Question

Obtain all other zeroes or the polynomial $$ {x}^{4}+6{x}^{3}+{x}^{2}-24x-20$$ if two of its zeroes are $$ +2$$ and $$ -5$$.

Answer

**step1** Understanding the Problem

The problem asks to find all other zeroes of the polynomial $$ {x}^{4}+6{x}^{3}+{x}^{2}-24x-20$$, given that two of its zeroes are $$ +2$$ and $$ -5$$.

**step2** Assessing Problem Complexity vs. Mandated Scope

As a mathematician whose expertise is strictly limited to Common Core standards for grades K-5, I must evaluate if this problem can be solved using elementary school methods.
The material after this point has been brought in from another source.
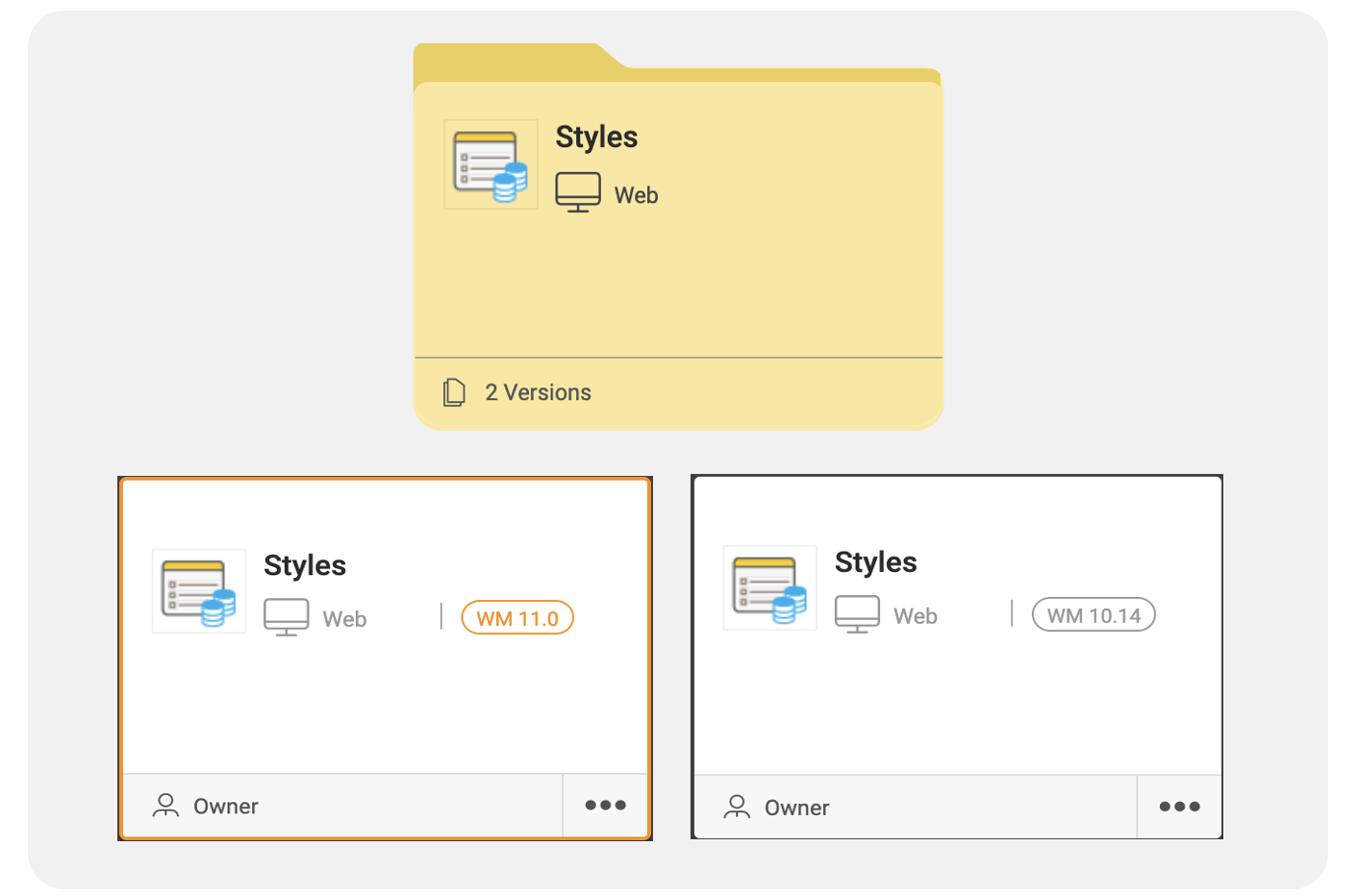Select the Web platform monitor icon on WM 11.0 card
This screenshot has width=1358, height=896.
(284, 618)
Finding the zeroes of a polynomial, especially one of the fourth degree ($${x}^{4}$$), requires concepts such as polynomial division (synthetic or long division), factoring polynomials, or applying theorems like the Factor Theorem. These are advanced algebraic concepts.

**step3** Identifying Incompatible Methods

My operational guidelines state: "Do not use methods beyond elementary school level (e.g., avoid using algebraic equations to solve problems)." And "You should follow Common Core standards from grade K to grade 5." The process of finding polynomial zeroes, especially for a quartic polynomial, inherently involves algebraic equations and operations far more complex than those taught in K-5. For instance, to utilize the given zeroes, one would typically divide the polynomial by $$(x-2)$$ and $$(x+5)$$ or their product $$(x-2)(x+5) = x^2+3x-10$$, which involves algebraic division of polynomials. These operations are not part of the elementary school curriculum.
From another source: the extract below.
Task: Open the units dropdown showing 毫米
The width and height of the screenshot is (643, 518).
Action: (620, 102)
**step4** Conclusion on Solvability within Constraints

Given that the methods required to solve this problem (polynomial division, factoring of higher-degree polynomials, sophisticated algebraic manipulation) are well beyond the K-5 Common Core standards, and are explicitly instructed to be avoided, I cannot provide a step-by-step solution for this problem within the specified elementary school level constraints. This problem belongs to a higher level of mathematics, typically high school algebra.